A corporation’s good standing with the state can be lost due to administrative oversights. The most common reason for suspension is the failure to meet tax obligations, such as neglecting to file annual returns or pay franchise taxes. Many states impose a minimum annual franchise tax, and failure to pay this, along with other owed taxes or penalties, can trigger a suspension.

Another frequent cause is the failure to file required informational documents with the state’s administrative body, often the Secretary of State. These documents, sometimes called a Statement of Information or an annual report, provide updated details about the corporation’s officers and agent for service of process. Missing the filing deadline for these reports can lead state authorities to suspend the entity’s corporate powers.

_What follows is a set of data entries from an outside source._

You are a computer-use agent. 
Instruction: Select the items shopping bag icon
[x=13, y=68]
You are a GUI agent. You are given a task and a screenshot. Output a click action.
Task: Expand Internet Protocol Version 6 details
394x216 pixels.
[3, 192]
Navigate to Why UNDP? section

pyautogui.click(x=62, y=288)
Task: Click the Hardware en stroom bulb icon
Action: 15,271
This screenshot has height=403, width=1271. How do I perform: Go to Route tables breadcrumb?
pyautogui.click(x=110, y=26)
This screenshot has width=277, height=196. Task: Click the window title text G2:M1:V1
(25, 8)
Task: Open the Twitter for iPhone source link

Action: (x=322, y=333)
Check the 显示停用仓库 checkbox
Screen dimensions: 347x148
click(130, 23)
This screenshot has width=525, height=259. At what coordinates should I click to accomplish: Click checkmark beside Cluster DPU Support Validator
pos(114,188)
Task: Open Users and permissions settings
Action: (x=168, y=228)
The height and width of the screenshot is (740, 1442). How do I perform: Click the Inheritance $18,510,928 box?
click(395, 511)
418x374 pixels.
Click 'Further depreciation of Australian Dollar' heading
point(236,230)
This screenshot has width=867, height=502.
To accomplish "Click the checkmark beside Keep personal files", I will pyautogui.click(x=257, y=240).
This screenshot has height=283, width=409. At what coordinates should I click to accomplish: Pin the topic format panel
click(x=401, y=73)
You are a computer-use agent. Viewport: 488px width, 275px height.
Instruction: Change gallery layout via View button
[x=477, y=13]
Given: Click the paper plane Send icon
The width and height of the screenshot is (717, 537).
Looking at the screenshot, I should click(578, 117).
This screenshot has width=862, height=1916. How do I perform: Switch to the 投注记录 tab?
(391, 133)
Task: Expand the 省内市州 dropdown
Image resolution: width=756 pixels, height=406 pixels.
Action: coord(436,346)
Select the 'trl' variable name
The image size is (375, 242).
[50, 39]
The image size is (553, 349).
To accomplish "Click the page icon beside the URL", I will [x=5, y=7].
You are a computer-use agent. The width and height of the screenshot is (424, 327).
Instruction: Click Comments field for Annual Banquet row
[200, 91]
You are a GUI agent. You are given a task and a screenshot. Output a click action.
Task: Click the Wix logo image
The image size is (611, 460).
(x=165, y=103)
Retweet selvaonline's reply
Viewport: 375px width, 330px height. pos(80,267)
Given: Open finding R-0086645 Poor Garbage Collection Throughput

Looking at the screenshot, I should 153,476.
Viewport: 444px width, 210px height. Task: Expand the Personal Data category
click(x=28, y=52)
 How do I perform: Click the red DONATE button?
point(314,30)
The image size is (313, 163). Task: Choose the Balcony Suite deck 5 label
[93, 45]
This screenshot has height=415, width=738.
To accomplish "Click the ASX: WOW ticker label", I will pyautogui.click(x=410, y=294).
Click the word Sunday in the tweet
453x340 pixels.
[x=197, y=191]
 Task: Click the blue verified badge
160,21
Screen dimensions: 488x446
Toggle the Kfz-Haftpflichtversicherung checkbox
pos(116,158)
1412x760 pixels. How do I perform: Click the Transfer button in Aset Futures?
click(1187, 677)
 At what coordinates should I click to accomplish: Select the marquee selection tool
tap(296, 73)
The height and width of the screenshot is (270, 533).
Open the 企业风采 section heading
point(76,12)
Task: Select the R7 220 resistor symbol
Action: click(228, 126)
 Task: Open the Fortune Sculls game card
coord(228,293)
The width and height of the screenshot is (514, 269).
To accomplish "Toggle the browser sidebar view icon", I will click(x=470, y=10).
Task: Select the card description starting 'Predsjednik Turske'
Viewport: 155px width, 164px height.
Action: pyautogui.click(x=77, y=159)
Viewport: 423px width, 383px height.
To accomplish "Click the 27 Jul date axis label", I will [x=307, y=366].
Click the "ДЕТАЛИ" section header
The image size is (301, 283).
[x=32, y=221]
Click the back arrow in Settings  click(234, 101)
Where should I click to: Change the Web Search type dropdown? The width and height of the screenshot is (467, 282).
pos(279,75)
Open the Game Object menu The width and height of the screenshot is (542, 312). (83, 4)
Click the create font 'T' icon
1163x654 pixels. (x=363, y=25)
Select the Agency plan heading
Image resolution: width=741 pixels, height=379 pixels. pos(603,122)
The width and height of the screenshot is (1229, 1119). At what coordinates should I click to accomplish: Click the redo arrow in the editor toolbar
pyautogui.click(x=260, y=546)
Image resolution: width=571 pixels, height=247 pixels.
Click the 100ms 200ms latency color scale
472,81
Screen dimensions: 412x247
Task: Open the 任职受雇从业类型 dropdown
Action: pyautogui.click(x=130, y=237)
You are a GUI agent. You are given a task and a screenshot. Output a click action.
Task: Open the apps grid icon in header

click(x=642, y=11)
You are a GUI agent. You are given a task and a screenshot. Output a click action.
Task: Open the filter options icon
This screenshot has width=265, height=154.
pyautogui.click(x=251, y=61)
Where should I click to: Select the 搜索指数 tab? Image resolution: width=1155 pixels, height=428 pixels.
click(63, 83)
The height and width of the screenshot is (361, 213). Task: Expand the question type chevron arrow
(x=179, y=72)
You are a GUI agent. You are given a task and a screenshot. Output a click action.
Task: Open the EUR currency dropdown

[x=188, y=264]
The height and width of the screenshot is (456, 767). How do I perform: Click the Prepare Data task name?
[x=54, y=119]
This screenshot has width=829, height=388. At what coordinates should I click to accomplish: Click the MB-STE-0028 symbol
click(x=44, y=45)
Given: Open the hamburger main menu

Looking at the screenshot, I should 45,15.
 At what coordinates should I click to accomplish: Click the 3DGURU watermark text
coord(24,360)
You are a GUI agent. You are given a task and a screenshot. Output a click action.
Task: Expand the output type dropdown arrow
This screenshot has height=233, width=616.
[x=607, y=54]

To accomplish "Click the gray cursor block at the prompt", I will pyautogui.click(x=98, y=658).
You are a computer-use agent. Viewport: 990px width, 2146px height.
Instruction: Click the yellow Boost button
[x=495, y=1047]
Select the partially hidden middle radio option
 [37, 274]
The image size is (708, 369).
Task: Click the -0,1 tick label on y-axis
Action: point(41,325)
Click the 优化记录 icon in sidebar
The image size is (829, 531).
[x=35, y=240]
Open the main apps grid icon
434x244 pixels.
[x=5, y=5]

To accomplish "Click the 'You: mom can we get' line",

Legal Status of a Suspended Corporation

When a corporation is suspended, it is stripped of its legal rights and privileges, freezing its ability to operate. The corporation is disqualified from exercising its formal powers, meaning it cannot legally transact business, sell or transfer property, or use its own name. The entity does not cease to exist, but its capacity to act as a corporation is put on hold.

This loss of status means the corporation cannot borrow money, incur liabilities, or carry on its business for profit. Any attempt by individuals to exercise corporate powers on behalf of the suspended entity is invalid and can be illegal. The state revokes the benefits of incorporation until the issues causing the suspension are resolved and the entity is formally reinstated.

Risks of Entering into Contracts

Engaging in a contract with a suspended corporation carries risk because the agreement’s legal standing is uncertain. A contract entered into by a corporation during its suspension is considered “voidable” at the option of the other party. The compliant party can choose to enforce the contract against the suspended corporation, but the suspended corporation has no legal power to enforce it against them.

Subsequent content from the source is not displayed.